The Hudson River crossing between Nyack and Tarrytown, N.Y., is a terrible place to build a bridge. The river is three miles across, one of the widest spots on the entire river, where, in places, the bedrock sits deep beneath hundreds of feet of sandy riverbed. The river’s banks, lined north and south with homes, businesses and vigilantly protected wetlands, offer no place for staging construction materials, and to complicate things further, there was already a bridge in the way – the 60-year-old Tappan Zee, a bridge so underbuilt due to the Korean War-era steel shortage that replacement planning began almost as soon as the ribbon was cut.
Every day, nearly 140,000 cars crossed the rickety four-lane artery, one of the most notorious chokepoints along the New York State Thruway, the lifeline linking New York City to the rest of the state and New England beyond. So how did such a difficult, ambitious and desperately-needed infrastructure project – a bridge replacement that had been stalled for decades – get delivered on time and under budget? Without drama.

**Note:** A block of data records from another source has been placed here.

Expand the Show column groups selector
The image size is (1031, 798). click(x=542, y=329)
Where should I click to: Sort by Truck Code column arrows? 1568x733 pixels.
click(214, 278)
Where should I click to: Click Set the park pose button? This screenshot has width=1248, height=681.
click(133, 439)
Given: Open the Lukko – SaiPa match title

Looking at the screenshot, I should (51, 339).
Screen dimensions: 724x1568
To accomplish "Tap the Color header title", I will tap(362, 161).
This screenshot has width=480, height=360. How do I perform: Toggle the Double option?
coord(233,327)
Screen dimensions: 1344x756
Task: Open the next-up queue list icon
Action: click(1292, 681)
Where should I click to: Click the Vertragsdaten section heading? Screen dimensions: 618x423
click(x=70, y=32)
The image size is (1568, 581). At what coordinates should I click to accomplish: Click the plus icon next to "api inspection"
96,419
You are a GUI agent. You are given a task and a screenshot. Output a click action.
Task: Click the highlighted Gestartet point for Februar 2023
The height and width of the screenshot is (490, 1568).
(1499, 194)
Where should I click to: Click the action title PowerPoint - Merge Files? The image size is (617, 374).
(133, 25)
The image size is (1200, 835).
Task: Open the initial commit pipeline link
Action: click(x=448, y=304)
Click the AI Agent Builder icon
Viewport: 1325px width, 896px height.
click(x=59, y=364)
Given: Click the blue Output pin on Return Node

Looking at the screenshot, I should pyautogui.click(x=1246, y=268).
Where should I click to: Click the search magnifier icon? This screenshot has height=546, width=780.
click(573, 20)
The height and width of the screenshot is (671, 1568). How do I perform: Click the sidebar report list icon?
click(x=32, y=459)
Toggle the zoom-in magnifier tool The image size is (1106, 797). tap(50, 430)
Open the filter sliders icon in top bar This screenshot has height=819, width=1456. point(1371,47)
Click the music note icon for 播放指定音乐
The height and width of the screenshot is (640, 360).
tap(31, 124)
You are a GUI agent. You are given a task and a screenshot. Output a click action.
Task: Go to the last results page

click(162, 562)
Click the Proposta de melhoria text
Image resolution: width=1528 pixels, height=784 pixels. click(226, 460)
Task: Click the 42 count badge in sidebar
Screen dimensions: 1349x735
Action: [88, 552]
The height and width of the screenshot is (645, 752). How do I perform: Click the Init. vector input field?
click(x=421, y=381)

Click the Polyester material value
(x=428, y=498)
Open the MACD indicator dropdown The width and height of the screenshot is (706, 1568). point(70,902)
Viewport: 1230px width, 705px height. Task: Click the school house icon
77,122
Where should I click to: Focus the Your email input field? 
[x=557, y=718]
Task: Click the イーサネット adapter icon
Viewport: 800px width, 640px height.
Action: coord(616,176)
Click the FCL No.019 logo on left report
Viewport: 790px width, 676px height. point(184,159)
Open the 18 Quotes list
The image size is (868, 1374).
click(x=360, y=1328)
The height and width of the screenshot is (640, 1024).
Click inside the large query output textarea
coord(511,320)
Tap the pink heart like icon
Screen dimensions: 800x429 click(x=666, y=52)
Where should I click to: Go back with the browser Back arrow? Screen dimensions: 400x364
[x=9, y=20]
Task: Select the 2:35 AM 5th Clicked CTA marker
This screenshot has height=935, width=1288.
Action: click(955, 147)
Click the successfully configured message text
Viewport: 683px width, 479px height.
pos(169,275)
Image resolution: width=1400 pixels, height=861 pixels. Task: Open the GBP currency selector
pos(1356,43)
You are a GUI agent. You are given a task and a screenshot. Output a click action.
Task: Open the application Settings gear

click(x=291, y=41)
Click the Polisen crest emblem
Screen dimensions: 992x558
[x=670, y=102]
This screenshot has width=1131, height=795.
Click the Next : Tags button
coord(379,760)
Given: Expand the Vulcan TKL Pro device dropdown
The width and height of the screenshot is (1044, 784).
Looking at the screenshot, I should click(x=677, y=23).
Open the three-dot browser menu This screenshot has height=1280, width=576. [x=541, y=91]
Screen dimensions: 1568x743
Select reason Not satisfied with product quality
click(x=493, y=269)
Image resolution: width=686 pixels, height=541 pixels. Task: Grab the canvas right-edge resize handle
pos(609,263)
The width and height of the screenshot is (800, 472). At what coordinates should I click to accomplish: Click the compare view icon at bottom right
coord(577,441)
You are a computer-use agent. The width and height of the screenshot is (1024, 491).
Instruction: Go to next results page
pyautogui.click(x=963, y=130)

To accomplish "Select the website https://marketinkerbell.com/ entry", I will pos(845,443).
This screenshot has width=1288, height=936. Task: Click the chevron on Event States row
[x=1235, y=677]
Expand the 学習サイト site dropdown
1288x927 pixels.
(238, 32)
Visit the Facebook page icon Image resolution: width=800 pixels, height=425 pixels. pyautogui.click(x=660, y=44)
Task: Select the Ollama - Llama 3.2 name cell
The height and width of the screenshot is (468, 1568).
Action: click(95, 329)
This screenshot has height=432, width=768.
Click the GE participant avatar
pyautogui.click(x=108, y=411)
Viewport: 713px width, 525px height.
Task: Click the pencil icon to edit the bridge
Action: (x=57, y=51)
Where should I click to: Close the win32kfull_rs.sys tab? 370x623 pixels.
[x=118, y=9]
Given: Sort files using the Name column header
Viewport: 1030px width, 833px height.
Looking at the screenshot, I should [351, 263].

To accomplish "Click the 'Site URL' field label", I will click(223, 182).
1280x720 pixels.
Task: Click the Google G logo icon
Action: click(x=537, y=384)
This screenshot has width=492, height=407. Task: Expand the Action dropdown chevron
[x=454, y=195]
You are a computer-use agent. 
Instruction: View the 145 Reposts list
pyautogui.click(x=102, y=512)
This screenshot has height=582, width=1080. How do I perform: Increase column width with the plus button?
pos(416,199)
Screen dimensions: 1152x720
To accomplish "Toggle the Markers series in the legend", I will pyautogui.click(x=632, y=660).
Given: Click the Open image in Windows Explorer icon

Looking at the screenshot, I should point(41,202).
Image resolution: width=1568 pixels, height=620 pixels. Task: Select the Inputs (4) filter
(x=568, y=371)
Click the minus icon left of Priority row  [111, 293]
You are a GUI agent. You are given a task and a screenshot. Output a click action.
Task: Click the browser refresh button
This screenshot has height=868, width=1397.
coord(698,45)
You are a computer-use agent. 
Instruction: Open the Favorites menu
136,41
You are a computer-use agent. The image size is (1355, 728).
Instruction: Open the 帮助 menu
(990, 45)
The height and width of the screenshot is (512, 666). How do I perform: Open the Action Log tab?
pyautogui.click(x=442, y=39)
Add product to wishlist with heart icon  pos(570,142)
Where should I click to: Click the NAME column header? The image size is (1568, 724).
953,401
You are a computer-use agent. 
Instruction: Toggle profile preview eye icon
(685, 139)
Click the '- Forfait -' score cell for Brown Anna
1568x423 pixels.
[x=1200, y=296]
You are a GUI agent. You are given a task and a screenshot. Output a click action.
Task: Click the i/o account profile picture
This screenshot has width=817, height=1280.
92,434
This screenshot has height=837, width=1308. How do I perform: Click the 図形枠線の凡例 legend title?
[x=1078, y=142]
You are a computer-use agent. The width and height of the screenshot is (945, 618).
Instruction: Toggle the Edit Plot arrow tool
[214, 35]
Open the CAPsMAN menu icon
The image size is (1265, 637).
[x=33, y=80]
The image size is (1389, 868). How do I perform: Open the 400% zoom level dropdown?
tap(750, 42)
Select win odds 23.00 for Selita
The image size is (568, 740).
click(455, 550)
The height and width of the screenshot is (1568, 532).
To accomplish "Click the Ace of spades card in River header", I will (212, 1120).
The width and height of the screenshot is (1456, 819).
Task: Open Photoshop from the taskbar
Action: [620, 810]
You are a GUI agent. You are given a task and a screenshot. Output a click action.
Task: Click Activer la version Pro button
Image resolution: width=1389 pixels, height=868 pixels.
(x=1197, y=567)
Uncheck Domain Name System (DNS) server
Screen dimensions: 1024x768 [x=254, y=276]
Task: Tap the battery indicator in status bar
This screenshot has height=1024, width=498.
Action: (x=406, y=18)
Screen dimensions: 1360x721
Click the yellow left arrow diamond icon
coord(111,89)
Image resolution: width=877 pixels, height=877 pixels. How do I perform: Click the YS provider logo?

On Labor Day 2018, after decades of delays and worries, the Gov. Mario Cuomo Bridge, a $4 billion, 3-mile, twin-span cable stayed bridge was on track to be delivered, as promised, built in just five years with union labor and American steel.
“Was there any real bad news once we started building? I didn’t hear any,” said International Executive Council Chairman and New York Local 3 Business Manager Chris Erikson. “Nothing.” The straightforward, no-drama construction process of the new bridge stood in stark contrast to the white-knuckle experience of driving across the old Tappan Zee, which 30 years ago exceeded its original expected traffic volume by five times.